5. Fractal Steady States, Lyapunov Spectra, and Irreversibility
Time-reversible deterministic thermostats—Nosé–Hoover, isokinetic, or cubic—when subject to external driving or constraints, generate irreversible macroscopic behavior, including relaxation to fractal invariant measures with zero Lebesgue volume. The phase-space contraction rate becomes negative away from equilibrium, concentrating the invariant measure on a fractal (strange attractor) whose dimension and Lyapunov exponents can be computed and related to entropy production rates. In models such as the field-driven Galton board or thermostated oscillators, positive Lyapunov exponents quantify chaotic mixing, while the sum of exponents (Kolmogorov-Sinai entropy) reflects the dynamical entropy. At steady state, these systems display non-trivial relations between transport, Lyapunov spectra, and the macroscopic irreversibility imposed by deterministic constraints (Hoover et al., 2015).

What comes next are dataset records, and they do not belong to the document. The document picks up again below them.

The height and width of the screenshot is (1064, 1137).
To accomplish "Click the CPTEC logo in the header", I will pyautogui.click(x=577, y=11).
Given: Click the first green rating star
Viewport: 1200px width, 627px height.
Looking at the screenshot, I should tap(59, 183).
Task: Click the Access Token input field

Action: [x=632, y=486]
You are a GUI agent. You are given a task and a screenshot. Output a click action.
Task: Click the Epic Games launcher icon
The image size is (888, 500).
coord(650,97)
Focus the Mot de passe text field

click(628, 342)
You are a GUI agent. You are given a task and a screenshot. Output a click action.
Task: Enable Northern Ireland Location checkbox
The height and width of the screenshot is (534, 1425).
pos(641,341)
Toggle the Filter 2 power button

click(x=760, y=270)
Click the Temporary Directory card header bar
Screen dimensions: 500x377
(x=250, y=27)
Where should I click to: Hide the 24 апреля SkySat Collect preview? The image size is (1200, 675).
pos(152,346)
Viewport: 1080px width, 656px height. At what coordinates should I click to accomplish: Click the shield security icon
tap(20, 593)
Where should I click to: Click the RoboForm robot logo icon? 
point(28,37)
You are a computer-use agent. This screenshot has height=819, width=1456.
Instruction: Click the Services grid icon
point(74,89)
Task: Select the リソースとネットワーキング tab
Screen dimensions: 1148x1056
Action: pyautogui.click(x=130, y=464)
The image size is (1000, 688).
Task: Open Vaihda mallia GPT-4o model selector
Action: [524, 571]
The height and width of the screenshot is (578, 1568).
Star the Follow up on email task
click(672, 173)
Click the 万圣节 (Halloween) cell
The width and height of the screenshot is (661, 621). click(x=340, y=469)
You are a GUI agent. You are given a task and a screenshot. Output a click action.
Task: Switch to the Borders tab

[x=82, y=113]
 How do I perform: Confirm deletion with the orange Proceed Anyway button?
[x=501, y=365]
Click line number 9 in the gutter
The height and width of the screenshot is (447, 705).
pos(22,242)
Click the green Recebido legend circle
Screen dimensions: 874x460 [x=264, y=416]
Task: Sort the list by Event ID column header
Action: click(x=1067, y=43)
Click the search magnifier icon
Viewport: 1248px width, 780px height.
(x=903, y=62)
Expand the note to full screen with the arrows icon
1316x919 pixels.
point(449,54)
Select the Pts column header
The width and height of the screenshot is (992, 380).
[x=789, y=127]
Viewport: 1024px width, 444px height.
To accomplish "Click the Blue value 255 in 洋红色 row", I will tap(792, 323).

6. Macroscopic Hydrodynamics and Data-driven Deterministic Closures
Deterministic macroscopic equations can be systematically inferred from high-dimensional, stochastic, non-equilibrium data by leveraging physical priors and sparse regression techniques. Starting from particle trajectories in active matter or collective systems, coarse-graining and adaptive kernel-density estimation yield smoothed fields (density, polarization). Candidate libraries of nonlinear terms, reflecting symmetry and conservation properties, are used to fit (via group-sparse regression and stability selection) closed deterministic PDEs for the macroscopic fields. Learned equations accurately recover key transport mechanisms—advective, diffusive, pressure, Landau-type non-linearities—and encode the typical deterministic hydrodynamics underlying the non-equilibrium system. The validity of these deterministic closures is confirmed by recovering band formation, stripe propagation, and stability boundaries directly from the data, supporting the emergence of macroscopic deterministic flows from stochastic microscopics (Maddu et al., 2022).
7. Non-normality, Curl Flux, and Non-equilibrium Potential Structure
Many non-equilibrium deterministic systems, especially in neural dynamics and active matter, exhibit non-normal linearizations at fixed points, resulting in transient amplification (reactivity) even for linearly stable systems. The drift can be Helmholtz-decomposed into a potential (gradient) part and a non-conservative curl flux. When the curl flux is nonzero, detailed balance is broken: the steady-state has nonzero circulating probability currents and the system cannot be described by a scalar potential alone. This structural insight, rigorously formulated in Wilson–Cowan-type models and linear–nonlinear reactivity frameworks, underpins deterministic non-equilibrium features such as avalanche statistics and noise-induced transitions (Santo et al., 2018).
Non-equilibrium deterministic dynamics therefore provides a unifying mathematical and conceptual framework for understanding how irreversible macroscopic relaxation, stationary currents, and complex phase behavior arise from underlying deterministic, and often reversible, microscopic laws. The field synthesizes spectral, probabilistic, analytical, and computational techniques to explain how large-system typicality, Markovian closure, and feedback constraints enable the emergence of statistically stable yet intrinsically non-equilibrium phenomena.